November 2019 Cover Story

Marcellus/Utica Activity

Operators Deploy Best Practices & Innovation As Marcellus/Utica Astound

By Danny Boyd, Special Correspondent

According to the Pennsylvania Department of Environmental Protection’s annual report on oil and gas activity, operators produced 6.1 trillion cubic feet from the Marcellus and Utica in 2018–the most natural gas ever produced in Pennsylvania in a single year. It was the latest in a sustained series of annual stair-step increases that has seen unconventional gas production in the Keystone State achieve one record-setting year after another, growing from 1 Tcf in 2011 to 3 Tcf in 2013, 4 Tcf in 2015, 5 Tcf in 2016 and 6 Tcf in 2018.

Unconventional gas produced in Pennsylvania supplied 20% of the nation’s demand last year, and that share is forecast to reach as high as 30% in 2020. The strong growth underscores the resiliency of the Marcellus and Utica plays, especially considering that much of it has been achieved in a low-price environment. Going forward, operators say they are continuing to enhance the long-term sustainability of Appalachian Basin shale gas development through innovative strategies, technologies and operating practices to realize cost efficiencies, improve well productivities and recovery rates, add reserves, and minimize environmental footprints.

A case in point is Southwestern Energy Company, which announced in late October that it had achieved a milestone of having returned more than 10 billion gallons of freshwater to the environment through its comprehensive approach to optimizing water usage and establishing water conservation projects.

“Southwestern Energy continues its commitment to the environment by being freshwater neutral,” says William J. Way, president and chief executive officer. “In fact, we have been freshwater neutral since 2016. For each gallon of freshwater we use in our operations, we return at least that amount of freshwater back to the environment where we work and live through conservation projects that restore streams and aquatic habitats.”

Since 2014, the company says it has completed 10 water conservation projects across several states, including stream channel and habitat restoration, waterway and floodplain improvements, wetland creation, and aquatic habitat restoration.

The most recent project, completed earlier this year, is helping restore the Cheat River’s Muddy Creek watershed in West Virginia, which had been severely impaired by third-party acid mine drainage unrelated to shale gas development or Southwestern’s operations.

Through an extensive freshwater pipe network, the company delivers water for all well completions throughout its 480,000 acres, which contain 1,100 gross producing wells and 3,200 potential drilling locations. The water supply system has helped remove 1.3 million truckloads of water from roadways since inception while improving well economics, Way noted in an Oct. 24 earnings call.
-=-=-
EXERCISE INSTRUCTIONS →
• a. According to the Marcellus/Utica article, how much natural gas did operators produce from the Marcellus and Utica in Pennsylvania in 2018?
• b. Output the part of the Marcellus/Utica article starting with "Through an extensive" and going on through "24 earnings call.", word for word.
-=-=-
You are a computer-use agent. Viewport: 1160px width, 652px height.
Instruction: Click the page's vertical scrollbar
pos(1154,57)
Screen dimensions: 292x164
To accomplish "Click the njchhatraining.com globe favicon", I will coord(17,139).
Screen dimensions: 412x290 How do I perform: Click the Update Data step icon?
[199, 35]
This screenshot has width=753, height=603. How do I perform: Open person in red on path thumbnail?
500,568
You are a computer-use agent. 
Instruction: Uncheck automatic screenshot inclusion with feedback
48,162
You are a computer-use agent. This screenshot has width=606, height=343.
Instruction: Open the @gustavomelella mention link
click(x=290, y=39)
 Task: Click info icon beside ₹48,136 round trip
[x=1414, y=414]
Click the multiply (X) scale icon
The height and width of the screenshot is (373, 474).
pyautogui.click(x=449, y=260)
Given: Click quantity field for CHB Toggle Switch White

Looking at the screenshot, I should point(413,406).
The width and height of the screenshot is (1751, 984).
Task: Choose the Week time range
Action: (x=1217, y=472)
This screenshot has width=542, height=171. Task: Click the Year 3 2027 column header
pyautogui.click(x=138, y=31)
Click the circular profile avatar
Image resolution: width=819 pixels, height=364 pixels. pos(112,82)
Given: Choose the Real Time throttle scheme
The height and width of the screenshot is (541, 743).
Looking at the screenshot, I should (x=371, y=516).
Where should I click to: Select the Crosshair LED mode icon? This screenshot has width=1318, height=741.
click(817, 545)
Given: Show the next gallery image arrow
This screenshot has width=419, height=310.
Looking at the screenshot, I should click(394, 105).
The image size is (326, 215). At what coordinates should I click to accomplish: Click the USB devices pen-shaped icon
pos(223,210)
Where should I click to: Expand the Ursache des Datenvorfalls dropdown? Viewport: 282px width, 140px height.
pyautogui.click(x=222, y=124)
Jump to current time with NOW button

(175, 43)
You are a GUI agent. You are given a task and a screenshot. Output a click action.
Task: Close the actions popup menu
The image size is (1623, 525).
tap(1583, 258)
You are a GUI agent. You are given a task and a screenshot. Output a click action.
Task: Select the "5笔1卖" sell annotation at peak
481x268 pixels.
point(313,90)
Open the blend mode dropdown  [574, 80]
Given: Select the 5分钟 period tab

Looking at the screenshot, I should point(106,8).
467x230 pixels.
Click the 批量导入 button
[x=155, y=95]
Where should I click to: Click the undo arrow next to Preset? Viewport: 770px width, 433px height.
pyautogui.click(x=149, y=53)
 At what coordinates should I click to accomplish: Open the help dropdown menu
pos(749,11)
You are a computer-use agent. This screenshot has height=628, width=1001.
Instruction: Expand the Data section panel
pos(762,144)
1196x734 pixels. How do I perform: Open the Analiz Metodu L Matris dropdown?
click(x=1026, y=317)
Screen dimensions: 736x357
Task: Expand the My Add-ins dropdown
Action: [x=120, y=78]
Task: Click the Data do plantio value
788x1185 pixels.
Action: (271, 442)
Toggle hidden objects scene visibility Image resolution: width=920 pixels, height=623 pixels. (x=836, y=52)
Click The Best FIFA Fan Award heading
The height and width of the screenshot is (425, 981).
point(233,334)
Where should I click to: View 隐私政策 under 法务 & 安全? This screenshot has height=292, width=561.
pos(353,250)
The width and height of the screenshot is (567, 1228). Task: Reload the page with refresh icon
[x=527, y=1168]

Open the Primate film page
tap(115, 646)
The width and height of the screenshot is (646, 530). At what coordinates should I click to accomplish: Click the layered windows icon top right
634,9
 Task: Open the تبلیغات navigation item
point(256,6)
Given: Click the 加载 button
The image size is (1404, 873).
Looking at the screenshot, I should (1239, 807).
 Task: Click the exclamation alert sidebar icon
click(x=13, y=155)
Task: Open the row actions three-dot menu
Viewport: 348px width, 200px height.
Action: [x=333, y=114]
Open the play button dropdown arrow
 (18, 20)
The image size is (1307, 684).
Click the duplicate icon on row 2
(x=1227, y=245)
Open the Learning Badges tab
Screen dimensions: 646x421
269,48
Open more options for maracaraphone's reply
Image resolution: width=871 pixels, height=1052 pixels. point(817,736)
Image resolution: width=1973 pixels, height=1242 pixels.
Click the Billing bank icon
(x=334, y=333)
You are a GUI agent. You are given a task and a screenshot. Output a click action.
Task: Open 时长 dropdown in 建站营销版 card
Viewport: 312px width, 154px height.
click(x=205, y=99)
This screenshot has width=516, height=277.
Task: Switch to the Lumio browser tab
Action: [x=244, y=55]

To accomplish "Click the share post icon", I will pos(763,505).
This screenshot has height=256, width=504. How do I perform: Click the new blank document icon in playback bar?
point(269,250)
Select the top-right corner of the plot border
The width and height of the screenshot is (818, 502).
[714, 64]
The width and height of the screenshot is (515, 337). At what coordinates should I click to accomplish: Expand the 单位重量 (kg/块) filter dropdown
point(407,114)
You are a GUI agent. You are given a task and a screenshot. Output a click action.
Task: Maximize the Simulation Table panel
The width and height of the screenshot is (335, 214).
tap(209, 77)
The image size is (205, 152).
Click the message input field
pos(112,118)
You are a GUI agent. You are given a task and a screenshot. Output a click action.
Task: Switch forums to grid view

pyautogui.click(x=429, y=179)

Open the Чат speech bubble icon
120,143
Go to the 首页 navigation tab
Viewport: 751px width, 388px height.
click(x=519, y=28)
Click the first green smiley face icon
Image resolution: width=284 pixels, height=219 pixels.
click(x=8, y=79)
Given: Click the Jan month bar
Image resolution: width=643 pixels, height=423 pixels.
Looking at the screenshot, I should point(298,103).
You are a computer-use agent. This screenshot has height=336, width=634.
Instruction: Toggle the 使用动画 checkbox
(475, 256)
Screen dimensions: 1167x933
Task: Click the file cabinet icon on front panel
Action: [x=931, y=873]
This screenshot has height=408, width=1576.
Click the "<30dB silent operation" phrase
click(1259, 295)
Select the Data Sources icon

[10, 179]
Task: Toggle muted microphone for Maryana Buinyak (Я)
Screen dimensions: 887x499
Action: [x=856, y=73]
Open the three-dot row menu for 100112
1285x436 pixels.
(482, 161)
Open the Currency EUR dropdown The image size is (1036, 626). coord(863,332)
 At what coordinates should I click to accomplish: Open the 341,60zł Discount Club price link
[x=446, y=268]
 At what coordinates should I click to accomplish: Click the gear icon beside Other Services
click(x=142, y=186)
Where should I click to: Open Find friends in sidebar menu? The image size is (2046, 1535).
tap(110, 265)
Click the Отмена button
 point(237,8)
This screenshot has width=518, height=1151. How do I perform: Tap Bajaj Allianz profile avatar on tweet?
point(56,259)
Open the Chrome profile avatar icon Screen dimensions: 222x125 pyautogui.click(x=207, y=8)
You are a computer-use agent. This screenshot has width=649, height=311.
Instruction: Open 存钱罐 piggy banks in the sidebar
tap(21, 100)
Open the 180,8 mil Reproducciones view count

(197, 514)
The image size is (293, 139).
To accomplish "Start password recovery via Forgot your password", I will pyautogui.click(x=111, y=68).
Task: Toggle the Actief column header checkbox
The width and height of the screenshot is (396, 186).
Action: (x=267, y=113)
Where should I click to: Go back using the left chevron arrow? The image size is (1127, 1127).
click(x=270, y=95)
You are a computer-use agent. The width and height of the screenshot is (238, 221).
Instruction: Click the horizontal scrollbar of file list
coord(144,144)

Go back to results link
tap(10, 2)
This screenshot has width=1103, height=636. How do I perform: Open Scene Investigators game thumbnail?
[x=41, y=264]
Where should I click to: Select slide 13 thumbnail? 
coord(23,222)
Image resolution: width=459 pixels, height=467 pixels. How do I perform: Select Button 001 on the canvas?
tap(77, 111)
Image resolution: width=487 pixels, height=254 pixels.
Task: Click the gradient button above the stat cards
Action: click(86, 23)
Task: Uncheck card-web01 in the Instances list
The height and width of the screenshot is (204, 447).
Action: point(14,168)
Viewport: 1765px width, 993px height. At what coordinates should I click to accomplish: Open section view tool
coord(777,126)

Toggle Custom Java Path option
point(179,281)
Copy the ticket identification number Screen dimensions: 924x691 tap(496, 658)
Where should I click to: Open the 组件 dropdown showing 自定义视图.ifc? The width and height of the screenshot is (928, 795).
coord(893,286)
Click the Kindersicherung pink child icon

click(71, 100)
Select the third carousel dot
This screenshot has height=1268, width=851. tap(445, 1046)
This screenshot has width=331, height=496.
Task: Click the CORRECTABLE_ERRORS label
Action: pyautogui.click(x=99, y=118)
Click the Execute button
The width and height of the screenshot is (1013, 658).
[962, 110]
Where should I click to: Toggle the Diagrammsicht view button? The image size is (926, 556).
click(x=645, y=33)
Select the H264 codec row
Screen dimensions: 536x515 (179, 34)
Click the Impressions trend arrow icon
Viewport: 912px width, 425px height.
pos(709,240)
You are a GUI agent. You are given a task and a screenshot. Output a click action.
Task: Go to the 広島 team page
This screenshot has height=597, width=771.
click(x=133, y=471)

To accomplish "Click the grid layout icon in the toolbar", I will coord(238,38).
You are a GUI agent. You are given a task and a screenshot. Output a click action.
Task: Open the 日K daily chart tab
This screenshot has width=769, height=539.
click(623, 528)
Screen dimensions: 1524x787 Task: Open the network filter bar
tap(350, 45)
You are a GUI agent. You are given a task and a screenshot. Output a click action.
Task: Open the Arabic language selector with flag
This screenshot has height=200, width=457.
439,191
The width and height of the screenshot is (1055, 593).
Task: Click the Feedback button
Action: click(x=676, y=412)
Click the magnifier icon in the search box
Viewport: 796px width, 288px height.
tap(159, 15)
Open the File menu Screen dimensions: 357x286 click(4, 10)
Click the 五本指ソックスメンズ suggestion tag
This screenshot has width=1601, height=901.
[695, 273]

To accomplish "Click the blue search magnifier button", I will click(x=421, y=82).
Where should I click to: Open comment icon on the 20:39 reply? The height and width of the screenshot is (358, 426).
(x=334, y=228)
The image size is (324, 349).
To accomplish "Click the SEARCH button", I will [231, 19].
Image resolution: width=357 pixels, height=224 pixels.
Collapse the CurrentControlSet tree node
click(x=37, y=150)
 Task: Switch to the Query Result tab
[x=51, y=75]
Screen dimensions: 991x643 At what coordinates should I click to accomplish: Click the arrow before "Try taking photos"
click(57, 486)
-=-=-
ANSWER SET →
• a. 6.1 trillion cubic feet

• b.
Through an extensive freshwater pipe network, the company delivers water for all well completions throughout its 480,000 acres, which contain 1,100 gross producing wells and 3,200 potential drilling locations. The water supply system has helped remove 1.3 million truckloads of water from roadways since inception while improving well economics, Way noted in an Oct. 24 earnings call.